Hasan biraz düşündükten sonra cevap verdi:

“Karacaören köyünde Ümmet (Himmet) diye biri var. O, oraları daha iyi bilir” dedi.

“Tamam, onu çağırtalım” dedi İsmet Paşa.

***

O sırada Efeköy Muhtarı Mehmet Efendi’nin evine gitmişlerdir. Muhtarın onlara şu ana kadar birçok kez yardımı dokunmuştur. Bu yüzden Mustafa Kemal Paşa ona bir at hediye etmek istediğini söylemiştir.

Muhtarın cevabı söyle olmuştur:

“Cephede savaşan kan ter içinde kalan, vatanı için canından olan ve olmaya hazır yiğit askerlerimizin bu ata daha çok ihtiyacı var Paşa’m. Hatta benim ahırımda olan bir at ve bir katırı da size, orduya, götürmeniz için veriyorum. Ben vatanım için canımı bile vermeye hazırım. Hem ne zaman isterseniz size de yardımcı olurum.”
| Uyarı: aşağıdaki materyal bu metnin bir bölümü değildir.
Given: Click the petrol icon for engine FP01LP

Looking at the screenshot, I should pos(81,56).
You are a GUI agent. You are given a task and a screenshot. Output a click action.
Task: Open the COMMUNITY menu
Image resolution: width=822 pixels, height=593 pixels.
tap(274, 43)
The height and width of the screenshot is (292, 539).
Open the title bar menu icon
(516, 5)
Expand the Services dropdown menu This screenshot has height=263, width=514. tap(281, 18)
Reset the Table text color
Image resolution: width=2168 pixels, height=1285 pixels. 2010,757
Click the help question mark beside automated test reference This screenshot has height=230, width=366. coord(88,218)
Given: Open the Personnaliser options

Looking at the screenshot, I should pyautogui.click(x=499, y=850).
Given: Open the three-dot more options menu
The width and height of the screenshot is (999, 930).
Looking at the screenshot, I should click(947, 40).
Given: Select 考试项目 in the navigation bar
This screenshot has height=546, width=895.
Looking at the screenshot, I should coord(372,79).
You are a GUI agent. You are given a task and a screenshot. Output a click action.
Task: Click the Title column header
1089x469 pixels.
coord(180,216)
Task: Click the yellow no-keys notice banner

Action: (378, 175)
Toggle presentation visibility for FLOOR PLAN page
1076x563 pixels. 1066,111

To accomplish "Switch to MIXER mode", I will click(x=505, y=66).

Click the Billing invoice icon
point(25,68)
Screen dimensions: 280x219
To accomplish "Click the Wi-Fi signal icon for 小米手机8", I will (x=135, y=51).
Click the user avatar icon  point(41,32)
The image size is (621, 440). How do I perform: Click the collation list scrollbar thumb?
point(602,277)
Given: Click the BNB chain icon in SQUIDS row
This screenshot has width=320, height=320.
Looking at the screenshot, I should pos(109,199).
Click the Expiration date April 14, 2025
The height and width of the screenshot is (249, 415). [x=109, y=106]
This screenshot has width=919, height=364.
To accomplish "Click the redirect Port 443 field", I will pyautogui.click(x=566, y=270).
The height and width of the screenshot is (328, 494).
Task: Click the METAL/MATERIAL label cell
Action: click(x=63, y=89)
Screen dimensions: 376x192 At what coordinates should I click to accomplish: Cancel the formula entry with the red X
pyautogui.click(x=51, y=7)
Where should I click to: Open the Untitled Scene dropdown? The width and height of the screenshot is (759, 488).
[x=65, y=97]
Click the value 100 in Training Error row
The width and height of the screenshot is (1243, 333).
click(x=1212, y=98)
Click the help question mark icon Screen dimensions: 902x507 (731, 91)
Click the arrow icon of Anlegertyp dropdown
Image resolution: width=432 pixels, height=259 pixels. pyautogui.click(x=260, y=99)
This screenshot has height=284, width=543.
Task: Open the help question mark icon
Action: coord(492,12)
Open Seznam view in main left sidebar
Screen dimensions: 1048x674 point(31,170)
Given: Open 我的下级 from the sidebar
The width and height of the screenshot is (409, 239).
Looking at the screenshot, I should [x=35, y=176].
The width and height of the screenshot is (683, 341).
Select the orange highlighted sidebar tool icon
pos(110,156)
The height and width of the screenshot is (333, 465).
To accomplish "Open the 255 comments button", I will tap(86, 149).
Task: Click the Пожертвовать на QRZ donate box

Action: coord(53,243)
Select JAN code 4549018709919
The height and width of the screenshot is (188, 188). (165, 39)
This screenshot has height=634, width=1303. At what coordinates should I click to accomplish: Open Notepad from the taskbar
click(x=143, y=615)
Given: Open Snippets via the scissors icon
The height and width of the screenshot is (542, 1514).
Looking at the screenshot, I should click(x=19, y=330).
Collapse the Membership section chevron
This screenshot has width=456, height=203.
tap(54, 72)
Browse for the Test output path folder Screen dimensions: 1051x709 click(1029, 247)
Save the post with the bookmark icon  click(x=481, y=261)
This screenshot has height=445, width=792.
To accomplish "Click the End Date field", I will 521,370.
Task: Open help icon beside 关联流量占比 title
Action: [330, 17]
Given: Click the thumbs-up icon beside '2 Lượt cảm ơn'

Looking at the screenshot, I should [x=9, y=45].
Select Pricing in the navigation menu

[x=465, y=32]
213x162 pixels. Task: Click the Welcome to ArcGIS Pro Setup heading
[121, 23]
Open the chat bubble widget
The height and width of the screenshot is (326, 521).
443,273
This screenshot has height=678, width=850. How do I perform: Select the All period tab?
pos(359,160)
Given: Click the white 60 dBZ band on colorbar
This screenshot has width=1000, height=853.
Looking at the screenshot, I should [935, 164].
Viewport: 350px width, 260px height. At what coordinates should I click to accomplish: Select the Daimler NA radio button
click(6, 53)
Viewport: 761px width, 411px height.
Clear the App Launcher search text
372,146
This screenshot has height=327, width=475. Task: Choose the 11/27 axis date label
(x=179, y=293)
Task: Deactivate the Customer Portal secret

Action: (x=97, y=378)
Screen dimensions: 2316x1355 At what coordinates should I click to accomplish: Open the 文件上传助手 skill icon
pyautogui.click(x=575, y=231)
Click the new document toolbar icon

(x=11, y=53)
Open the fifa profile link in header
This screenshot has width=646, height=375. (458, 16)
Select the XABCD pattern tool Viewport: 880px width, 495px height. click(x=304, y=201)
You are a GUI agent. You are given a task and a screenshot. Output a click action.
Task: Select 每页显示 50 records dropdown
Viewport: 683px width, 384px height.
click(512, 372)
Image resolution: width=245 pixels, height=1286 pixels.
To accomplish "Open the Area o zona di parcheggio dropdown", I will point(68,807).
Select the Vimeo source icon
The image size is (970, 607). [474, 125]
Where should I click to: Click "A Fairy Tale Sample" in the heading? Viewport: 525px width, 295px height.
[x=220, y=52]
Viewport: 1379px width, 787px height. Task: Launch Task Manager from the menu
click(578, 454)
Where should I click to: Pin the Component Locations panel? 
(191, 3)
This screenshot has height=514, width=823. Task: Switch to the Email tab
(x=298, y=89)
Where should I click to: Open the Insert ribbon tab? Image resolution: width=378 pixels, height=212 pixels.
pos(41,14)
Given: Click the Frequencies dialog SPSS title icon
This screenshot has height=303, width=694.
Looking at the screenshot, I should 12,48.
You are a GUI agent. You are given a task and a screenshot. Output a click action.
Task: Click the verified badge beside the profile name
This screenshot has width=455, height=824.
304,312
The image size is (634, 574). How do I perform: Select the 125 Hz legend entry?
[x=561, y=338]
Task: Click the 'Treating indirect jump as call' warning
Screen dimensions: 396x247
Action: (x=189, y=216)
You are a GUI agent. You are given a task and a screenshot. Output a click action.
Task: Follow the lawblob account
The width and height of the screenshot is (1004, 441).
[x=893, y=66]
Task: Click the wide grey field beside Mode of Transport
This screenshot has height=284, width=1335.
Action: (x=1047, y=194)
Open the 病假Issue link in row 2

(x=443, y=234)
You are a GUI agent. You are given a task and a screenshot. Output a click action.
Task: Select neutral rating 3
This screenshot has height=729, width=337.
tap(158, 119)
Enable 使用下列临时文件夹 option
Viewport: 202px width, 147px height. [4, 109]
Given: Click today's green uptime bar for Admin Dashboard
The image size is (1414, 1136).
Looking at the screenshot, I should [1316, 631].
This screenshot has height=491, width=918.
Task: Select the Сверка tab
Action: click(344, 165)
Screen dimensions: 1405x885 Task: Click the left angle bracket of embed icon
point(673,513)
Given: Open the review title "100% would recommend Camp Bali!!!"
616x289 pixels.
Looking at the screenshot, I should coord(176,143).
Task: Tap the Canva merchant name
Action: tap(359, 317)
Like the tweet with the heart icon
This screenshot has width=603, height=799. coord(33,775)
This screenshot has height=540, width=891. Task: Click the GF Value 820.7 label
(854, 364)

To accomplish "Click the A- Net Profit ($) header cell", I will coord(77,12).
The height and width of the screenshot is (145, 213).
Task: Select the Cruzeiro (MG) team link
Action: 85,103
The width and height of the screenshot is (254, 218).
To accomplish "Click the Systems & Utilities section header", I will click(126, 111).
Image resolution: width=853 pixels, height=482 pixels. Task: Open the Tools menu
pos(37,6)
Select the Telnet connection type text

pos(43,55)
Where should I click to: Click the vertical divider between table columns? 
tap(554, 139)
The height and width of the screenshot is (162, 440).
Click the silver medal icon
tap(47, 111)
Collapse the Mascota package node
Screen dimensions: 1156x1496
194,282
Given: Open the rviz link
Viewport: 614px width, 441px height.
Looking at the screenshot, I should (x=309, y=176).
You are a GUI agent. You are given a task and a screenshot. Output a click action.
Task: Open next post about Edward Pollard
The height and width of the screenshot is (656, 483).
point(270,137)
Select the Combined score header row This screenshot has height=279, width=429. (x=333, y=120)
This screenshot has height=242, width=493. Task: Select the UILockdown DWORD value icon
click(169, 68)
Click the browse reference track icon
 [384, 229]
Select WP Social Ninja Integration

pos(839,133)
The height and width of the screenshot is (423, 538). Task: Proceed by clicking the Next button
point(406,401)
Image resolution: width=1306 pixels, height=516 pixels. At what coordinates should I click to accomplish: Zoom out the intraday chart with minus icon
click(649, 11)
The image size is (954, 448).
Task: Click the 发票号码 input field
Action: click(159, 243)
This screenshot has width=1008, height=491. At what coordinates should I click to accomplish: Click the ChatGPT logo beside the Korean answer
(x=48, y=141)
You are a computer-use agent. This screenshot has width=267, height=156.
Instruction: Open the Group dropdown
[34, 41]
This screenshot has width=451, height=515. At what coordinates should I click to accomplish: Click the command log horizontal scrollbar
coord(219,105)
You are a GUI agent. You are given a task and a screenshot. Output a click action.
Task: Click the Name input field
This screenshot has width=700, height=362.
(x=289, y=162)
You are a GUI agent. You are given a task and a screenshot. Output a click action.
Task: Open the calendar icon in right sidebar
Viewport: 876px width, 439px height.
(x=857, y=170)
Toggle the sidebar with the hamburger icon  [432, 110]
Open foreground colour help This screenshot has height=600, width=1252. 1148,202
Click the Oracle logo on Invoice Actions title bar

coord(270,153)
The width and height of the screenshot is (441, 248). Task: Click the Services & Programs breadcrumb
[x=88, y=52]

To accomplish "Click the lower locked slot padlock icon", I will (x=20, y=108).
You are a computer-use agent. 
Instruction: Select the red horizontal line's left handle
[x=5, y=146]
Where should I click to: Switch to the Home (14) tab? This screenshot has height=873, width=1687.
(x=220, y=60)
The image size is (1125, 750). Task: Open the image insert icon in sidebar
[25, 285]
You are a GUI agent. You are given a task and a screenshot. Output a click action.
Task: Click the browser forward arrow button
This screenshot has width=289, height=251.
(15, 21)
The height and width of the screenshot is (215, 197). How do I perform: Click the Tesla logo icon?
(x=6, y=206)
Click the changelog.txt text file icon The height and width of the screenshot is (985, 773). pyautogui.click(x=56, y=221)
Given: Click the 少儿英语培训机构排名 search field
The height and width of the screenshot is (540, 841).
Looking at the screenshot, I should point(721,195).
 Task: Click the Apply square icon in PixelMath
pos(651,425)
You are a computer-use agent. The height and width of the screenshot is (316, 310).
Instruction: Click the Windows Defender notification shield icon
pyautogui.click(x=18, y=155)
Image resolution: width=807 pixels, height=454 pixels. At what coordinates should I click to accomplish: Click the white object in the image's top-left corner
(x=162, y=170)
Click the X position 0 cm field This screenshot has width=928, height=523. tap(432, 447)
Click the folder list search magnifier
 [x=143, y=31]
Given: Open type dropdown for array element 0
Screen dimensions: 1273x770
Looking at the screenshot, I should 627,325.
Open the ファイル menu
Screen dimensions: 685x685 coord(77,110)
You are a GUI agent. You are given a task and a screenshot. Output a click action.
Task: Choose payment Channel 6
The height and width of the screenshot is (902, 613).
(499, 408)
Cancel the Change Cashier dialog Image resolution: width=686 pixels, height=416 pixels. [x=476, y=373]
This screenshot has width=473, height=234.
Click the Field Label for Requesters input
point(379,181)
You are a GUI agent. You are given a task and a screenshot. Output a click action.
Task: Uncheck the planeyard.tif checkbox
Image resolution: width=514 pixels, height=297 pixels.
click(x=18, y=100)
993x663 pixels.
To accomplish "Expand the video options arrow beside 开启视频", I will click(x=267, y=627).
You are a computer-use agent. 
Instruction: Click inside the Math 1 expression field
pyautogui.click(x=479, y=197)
Mustafa Kemal de bu davranışı çok takdir edip duygulanmıştır.

“Bu vatanda böyle mert insanlar varken kimse vatanımıza el koyamaz, onu bizden alamaz” dedi.

Bu arada Ali oğlu Ümmet de gelmiştir. Paşalara Sarıçiçek Yaylası’nda Kocatepe’ye kadar olan kısmı gezdirmiştir. Bu yerler hakkında bilgiler vermiştir. Ve çok önemli bilgiler elde etmişlerdir. Azim, vatan sevgisi ve cesaret ile ZAFERE GİDEN YOLDA EMİN ADIMLAR İLE YÜRÜYORLARDI…

Zafer’in 100.yılı kutlu olsun.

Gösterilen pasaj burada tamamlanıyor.